## PROBLEM TO SOLVE
Among the entries below, copy every line that carries the word "Data".

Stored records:
((

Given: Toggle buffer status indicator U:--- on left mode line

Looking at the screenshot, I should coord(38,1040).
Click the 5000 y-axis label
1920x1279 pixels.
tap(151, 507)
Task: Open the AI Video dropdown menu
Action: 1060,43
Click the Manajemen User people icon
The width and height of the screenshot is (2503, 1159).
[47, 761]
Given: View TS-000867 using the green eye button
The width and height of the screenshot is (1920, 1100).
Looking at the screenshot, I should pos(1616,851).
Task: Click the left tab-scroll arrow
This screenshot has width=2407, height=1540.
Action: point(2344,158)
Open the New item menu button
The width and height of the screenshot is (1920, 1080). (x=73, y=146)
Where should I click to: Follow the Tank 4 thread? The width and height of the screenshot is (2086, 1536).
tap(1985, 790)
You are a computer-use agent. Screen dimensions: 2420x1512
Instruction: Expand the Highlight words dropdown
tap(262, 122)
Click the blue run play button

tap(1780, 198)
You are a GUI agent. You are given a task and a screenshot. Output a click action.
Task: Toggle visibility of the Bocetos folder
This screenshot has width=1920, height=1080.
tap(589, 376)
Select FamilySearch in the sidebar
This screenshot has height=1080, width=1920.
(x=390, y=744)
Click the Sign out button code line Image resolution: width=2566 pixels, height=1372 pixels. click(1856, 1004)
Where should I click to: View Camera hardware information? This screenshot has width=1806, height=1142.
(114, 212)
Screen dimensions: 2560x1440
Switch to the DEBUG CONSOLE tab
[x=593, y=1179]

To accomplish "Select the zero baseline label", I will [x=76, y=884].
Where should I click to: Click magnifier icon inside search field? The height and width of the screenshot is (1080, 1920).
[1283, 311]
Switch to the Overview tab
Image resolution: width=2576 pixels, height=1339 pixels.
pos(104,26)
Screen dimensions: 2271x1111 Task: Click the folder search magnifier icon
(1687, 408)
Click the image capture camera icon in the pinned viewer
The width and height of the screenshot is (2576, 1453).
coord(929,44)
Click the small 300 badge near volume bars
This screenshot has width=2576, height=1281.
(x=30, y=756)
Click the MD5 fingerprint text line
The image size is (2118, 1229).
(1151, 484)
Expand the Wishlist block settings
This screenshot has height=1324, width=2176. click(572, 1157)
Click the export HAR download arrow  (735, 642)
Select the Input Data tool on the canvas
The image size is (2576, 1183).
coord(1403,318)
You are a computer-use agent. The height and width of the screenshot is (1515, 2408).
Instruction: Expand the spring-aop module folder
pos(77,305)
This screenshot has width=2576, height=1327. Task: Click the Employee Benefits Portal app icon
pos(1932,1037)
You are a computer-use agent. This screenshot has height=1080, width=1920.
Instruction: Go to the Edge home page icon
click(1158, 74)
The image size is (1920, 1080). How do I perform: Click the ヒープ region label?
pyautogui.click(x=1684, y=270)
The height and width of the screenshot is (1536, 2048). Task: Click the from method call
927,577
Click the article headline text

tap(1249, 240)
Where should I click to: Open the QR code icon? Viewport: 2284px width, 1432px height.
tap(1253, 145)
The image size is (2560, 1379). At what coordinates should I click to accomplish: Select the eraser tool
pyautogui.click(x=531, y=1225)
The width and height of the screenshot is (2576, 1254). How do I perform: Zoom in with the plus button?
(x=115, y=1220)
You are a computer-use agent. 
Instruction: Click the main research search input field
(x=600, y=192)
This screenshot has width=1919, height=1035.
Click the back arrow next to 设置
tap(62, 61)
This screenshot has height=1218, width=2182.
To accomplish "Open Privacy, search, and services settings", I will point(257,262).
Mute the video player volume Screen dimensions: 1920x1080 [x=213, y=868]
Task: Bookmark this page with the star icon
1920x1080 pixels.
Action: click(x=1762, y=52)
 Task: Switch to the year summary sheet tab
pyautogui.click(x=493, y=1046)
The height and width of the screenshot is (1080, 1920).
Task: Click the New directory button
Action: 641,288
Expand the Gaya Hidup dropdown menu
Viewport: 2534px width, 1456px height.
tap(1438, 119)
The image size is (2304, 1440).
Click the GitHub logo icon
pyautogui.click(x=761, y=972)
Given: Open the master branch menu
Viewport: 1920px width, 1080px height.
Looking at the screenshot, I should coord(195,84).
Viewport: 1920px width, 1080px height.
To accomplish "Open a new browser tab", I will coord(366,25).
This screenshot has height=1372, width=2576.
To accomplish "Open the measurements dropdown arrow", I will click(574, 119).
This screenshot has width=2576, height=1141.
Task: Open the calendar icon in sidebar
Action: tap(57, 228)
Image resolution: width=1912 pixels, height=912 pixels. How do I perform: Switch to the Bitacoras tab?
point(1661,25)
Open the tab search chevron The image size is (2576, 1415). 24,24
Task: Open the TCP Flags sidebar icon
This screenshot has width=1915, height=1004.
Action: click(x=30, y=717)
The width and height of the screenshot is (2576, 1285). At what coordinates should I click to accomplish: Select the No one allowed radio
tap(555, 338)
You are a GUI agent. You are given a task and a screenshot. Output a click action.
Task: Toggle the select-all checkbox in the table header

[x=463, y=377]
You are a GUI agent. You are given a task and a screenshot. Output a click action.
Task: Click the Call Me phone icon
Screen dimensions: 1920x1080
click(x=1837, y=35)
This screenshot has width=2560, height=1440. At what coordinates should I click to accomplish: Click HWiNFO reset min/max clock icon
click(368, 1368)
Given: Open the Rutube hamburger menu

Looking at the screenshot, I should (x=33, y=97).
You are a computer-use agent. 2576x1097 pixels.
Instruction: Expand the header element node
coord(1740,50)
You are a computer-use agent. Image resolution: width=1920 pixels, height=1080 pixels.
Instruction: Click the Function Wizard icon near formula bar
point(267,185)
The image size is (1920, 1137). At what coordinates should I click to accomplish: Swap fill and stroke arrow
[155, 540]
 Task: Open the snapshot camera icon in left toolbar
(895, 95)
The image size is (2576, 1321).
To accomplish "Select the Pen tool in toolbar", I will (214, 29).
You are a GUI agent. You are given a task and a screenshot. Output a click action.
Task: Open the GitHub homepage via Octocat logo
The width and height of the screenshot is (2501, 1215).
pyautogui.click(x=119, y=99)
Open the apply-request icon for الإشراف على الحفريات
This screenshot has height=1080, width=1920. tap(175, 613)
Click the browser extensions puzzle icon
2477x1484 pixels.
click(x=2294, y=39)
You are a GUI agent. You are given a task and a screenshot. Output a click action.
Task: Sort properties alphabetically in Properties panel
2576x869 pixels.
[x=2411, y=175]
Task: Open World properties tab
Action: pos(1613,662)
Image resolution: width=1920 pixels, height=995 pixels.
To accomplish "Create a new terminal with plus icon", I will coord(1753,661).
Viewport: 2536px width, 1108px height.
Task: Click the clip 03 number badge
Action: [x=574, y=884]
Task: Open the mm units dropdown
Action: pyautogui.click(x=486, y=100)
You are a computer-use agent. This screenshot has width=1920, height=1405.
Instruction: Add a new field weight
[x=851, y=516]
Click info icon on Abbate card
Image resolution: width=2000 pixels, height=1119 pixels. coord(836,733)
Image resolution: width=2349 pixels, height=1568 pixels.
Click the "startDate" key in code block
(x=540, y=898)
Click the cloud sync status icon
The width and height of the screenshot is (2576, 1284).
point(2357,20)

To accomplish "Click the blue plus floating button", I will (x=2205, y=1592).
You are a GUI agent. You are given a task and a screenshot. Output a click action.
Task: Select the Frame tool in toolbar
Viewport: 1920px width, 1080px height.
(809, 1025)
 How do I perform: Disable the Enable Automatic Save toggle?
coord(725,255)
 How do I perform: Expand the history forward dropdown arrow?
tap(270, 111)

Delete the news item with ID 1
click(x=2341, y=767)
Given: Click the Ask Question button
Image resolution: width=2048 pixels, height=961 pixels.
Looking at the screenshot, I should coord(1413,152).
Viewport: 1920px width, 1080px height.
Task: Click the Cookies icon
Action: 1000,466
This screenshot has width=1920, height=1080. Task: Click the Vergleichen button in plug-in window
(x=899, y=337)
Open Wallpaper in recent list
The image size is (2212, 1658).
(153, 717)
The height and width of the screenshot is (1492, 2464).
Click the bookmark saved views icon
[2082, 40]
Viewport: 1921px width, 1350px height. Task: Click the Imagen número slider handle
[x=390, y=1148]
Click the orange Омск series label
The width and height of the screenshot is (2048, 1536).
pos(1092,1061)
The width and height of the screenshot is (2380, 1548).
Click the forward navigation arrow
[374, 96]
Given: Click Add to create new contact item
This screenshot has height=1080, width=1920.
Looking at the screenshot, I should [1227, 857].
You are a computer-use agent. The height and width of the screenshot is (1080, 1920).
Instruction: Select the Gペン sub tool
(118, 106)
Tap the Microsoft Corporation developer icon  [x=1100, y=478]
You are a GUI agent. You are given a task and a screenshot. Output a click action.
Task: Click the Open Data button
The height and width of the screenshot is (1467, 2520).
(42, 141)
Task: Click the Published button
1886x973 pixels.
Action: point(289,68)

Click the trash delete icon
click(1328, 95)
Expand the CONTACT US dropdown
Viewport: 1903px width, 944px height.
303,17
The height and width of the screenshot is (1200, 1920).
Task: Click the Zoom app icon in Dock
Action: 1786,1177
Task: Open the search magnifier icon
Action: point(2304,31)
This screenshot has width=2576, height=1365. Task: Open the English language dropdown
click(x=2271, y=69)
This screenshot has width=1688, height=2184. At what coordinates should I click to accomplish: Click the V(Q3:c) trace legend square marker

))

## RESPONSE AREA
Select the Input Data tool on the canvas
Task: Click the Open Data button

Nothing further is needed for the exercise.